隔壁搬來的時候她不在家,這些天來,一直也只有陳伯自己進進出出,她從未見過這位「公子」,除了那次之外,陳伯也沒有主動提過,霍滿月並不是喜歡窺探他人隱私的人,自然不會開口詢問。
誰知道今天這樣尷尬,竟突然在這裡撞見了。
「是,是陳伯叫我把東西放在這屋裡……」霍滿月艱難地把目光從那截鎖骨上移開,重新放到他臉上,卻突然又是一呆。
她站在窗前,背對著窗戶看他。
一縷清晨日光恰好從窗外照進來,將霍滿月的身影鑲上了一圈金邊。
他看不清她,她卻將對面的人看得清清楚楚。
那位長得像畫上美人一般的男子臉上,一道新生的紅色傷疤從左邊眼角蜿蜒到頰邊,淚痕一般,偏那張臉生得實在奪目,兩相襯托之下,更顯得這道傷疤可恨可嘆可憐,讓人不由得便有了「白璧微瑕」之類的慨嘆。
所以他從不出門,是因為這個?
霍滿月正胡思亂想,卻見榻上美人對自己招了招手:「過來點,你站那裡我看不清。」
但凡正常人,對生得好看的異性的要求,總是要格外寬容些,霍滿月也不例外,只躊躇了半刻,便按著他要求走了過去。
美人微微仰起頭,眯著眼看了她幾眼:「長得倒也不醜,叫什麼名字?」
似乎並不覺得問一名陌生姑娘的閨名是什麼逾矩的事。
他語氣這樣自然,霍滿月覺得自己若拒絕的話,倒顯得矯情了:「我姓霍,叫滿月。」
「滿月?『思君如滿月』的滿月?」美人微微一笑。
霍滿月到底年紀小,完全沒聽出這句話里的調戲之意,只老老實實答道:「不是的,我還有個妹妹,叫初七。

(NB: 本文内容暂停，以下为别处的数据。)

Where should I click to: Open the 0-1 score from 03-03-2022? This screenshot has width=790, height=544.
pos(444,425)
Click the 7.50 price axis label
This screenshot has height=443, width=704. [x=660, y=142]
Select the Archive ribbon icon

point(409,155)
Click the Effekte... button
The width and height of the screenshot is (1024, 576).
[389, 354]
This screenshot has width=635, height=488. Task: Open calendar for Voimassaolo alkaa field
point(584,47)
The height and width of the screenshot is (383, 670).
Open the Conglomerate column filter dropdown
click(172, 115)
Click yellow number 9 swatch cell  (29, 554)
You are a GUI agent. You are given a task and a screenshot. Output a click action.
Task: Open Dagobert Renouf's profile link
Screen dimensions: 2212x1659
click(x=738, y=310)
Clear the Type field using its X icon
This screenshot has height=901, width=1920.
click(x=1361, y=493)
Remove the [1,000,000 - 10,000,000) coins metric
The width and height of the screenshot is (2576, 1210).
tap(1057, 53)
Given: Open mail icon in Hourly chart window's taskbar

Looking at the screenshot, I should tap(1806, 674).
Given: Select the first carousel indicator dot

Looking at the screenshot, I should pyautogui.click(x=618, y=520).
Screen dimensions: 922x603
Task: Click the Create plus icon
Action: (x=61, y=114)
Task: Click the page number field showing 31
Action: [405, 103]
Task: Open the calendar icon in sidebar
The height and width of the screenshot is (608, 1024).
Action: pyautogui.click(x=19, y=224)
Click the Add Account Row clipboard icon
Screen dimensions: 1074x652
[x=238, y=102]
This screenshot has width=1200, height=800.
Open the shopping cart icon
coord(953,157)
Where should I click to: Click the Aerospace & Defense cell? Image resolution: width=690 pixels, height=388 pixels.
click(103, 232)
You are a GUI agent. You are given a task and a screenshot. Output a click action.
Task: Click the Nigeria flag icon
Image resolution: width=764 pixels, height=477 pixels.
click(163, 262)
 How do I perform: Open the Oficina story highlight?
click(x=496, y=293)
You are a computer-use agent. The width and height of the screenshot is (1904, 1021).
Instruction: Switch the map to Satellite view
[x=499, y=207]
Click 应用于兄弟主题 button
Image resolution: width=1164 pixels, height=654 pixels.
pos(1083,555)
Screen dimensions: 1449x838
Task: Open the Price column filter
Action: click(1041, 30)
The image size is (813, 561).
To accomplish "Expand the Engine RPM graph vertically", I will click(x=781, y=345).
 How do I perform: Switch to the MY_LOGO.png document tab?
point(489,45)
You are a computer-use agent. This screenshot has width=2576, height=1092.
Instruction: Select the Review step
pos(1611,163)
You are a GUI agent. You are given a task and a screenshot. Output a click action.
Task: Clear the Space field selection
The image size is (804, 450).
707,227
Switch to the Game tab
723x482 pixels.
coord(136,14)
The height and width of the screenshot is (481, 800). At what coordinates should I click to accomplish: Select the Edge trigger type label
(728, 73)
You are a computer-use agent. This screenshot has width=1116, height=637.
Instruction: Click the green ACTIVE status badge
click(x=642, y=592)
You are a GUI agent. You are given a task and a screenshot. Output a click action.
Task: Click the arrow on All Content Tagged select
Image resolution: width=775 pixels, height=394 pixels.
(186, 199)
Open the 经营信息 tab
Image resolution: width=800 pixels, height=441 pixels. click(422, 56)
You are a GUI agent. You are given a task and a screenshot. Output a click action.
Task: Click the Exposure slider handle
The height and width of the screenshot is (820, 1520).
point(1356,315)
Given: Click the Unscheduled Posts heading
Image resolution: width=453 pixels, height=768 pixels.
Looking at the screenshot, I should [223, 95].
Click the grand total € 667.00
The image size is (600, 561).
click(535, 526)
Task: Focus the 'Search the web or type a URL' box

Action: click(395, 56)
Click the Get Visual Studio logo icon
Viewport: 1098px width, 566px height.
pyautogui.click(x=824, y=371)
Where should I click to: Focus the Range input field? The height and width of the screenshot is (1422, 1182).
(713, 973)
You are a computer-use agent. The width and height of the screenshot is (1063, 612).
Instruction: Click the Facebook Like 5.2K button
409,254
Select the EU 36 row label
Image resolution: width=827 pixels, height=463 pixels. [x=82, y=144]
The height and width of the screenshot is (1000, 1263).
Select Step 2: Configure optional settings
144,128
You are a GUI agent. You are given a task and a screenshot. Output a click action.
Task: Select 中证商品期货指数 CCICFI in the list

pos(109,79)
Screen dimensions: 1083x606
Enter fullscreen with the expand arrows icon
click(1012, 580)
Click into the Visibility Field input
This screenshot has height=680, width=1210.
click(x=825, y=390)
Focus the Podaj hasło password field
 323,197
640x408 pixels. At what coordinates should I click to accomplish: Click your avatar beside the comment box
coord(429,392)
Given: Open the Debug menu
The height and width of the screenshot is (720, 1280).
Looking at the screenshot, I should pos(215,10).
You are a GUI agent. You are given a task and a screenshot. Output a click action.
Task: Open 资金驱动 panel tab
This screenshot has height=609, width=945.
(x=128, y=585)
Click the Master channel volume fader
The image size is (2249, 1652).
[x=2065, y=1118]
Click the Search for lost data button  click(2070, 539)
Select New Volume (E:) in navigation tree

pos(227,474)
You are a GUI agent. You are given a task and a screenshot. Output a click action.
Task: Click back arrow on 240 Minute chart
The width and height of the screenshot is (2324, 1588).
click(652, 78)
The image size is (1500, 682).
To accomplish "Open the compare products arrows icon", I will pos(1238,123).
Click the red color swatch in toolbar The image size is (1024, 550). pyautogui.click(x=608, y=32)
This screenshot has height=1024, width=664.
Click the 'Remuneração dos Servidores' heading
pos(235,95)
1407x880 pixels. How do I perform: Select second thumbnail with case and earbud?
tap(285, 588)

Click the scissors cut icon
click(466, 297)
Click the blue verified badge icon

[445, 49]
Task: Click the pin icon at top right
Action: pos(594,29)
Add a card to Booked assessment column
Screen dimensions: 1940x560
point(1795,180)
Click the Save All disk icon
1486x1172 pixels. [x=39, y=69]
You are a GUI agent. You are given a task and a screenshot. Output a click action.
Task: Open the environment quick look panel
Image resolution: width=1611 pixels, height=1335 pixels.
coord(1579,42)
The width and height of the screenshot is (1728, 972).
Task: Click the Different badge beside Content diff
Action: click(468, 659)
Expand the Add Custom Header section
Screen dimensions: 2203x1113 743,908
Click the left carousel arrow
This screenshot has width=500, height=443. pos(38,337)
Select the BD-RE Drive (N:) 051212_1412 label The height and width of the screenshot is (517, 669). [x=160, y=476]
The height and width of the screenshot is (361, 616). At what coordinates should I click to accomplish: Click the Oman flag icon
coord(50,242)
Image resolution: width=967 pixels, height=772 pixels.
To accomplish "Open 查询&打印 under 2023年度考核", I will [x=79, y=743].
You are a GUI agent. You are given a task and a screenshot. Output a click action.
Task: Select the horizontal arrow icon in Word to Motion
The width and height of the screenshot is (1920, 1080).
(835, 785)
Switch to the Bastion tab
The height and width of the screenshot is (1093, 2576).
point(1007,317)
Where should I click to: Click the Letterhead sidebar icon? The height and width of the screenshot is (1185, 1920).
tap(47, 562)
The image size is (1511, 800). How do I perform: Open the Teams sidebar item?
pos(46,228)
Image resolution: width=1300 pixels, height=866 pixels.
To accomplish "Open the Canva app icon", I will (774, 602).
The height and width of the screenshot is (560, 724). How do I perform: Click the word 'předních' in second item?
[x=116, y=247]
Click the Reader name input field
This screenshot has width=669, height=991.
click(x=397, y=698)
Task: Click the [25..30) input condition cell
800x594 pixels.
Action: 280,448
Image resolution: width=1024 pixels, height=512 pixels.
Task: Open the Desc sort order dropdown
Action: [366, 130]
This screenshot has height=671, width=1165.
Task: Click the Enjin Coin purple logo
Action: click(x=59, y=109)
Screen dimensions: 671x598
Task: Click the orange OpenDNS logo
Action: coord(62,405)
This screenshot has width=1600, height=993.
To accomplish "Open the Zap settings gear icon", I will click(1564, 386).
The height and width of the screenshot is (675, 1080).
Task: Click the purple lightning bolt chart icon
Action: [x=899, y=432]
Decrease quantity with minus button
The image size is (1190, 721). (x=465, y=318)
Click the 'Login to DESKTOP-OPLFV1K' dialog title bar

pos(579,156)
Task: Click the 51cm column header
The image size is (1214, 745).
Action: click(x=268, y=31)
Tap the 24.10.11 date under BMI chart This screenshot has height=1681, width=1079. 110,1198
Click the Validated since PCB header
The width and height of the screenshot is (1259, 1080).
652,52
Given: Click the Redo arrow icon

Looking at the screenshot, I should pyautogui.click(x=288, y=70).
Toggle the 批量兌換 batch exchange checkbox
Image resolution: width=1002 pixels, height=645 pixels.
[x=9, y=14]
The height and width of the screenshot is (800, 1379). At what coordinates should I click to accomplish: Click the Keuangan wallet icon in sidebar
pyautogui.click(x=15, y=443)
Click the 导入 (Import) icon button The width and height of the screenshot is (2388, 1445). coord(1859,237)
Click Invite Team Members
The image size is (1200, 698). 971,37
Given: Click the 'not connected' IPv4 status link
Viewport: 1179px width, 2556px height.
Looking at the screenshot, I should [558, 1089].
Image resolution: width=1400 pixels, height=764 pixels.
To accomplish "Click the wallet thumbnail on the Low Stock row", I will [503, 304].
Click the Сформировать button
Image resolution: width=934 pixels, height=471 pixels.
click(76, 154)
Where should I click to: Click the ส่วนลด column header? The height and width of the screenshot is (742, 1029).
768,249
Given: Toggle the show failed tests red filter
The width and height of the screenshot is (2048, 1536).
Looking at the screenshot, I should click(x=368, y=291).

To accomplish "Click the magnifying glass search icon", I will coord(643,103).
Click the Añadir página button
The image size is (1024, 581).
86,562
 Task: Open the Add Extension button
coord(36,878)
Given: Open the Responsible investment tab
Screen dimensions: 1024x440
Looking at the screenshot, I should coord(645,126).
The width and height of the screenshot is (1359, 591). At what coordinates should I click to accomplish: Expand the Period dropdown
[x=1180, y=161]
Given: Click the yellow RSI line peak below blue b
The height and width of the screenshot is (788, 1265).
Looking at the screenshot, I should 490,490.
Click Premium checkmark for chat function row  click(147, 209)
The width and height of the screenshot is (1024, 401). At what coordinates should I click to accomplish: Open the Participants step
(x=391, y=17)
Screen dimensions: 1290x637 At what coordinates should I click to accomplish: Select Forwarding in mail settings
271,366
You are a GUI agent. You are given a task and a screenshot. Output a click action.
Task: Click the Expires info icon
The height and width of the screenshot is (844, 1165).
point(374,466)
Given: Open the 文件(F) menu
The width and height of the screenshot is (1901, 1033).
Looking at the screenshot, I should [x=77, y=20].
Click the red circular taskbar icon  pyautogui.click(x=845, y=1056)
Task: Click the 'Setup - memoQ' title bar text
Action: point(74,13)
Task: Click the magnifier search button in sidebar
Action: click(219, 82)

」
「哦,滿月初七,也挺有意思,」美人噗嗤一笑,又去看桌上的食盒:「你帶了什麼過來?」
霍滿月鬆了一口氣,按捺下心中不知何時升起的自慚形穢,轉身揭開了食盒的蓋子:「是我自己做的一些菜粥,還有街口劉記的生煎包子,您……要嘗嘗嗎?」
美人掩住口打了個呵欠,語氣有些慵懶:「不然呢?」
霍滿月這回真有些不知所措了。
她親手做了菜粥,買了城南這邊久負盛名的生煎包,的確是為了感謝昨日陳伯的借錢之舉,但這位公子的意思……還得自己伺候他吃?
罷了,既然是恩人,伺候便伺候吧,若沒有陳伯出手,今日自己恐怕就在劉侍郎家伺候新姨娘了,當人奴婢可不是什麼好事,聽說一不小心就得跪下挨板子。